> [Problem details] From the records below, pull each line that has "plus".

> [Input records]

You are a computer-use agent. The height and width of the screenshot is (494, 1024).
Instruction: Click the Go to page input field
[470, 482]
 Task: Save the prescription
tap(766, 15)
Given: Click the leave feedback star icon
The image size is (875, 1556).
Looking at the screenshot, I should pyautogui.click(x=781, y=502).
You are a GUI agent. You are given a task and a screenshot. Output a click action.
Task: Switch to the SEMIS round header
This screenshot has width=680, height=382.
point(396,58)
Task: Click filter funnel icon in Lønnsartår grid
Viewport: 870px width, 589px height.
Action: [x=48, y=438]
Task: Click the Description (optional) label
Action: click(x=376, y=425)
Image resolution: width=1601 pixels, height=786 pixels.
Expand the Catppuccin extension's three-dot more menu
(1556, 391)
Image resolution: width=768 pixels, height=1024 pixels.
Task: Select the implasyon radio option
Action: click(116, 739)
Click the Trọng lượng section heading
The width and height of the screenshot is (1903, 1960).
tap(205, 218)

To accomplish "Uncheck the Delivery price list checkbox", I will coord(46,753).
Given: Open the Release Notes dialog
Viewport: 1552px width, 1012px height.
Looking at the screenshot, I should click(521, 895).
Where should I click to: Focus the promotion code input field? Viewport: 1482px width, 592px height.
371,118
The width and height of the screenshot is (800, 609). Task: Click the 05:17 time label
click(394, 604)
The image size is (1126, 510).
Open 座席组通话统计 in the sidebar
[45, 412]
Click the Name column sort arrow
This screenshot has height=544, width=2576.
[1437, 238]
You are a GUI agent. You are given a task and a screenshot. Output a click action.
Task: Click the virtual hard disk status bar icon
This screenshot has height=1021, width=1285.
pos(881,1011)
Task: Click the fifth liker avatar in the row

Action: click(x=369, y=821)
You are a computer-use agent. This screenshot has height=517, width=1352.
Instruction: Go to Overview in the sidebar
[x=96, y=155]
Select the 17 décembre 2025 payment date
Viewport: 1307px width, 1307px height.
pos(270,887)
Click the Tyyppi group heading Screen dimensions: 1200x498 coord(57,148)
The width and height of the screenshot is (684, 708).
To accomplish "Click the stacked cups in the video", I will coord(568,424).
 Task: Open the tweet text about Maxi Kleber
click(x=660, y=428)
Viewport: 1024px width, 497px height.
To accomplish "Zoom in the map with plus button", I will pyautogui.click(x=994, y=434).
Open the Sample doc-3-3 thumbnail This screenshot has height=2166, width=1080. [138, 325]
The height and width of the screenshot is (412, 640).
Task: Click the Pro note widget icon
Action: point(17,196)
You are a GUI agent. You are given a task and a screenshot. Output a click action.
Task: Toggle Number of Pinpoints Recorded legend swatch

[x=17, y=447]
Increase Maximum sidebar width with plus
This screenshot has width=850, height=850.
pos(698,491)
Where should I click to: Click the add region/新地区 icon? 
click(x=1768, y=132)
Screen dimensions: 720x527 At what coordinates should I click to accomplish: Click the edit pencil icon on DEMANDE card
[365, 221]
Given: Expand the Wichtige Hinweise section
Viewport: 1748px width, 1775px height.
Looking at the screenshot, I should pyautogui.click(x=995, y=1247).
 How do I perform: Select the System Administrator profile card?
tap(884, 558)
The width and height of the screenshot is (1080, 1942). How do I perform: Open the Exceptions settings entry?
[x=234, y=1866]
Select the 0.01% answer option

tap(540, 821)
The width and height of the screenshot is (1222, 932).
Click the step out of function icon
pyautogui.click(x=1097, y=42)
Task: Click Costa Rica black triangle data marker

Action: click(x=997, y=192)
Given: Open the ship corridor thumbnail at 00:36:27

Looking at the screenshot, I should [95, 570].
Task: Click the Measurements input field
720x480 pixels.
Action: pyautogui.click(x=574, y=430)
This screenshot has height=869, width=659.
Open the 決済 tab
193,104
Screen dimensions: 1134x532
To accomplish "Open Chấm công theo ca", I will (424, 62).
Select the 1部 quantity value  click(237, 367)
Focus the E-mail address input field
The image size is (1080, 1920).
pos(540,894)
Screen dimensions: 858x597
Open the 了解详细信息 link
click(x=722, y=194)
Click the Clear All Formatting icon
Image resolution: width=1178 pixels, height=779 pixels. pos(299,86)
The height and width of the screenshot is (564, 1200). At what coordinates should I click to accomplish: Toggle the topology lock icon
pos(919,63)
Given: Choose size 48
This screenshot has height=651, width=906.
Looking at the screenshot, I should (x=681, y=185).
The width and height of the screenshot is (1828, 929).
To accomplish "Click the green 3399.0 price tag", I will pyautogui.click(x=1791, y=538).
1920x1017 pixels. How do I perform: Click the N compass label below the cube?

> [Result for this exercise]
To accomplish "Zoom in the map with plus button", I will pyautogui.click(x=994, y=434).
Increase Maximum sidebar width with plus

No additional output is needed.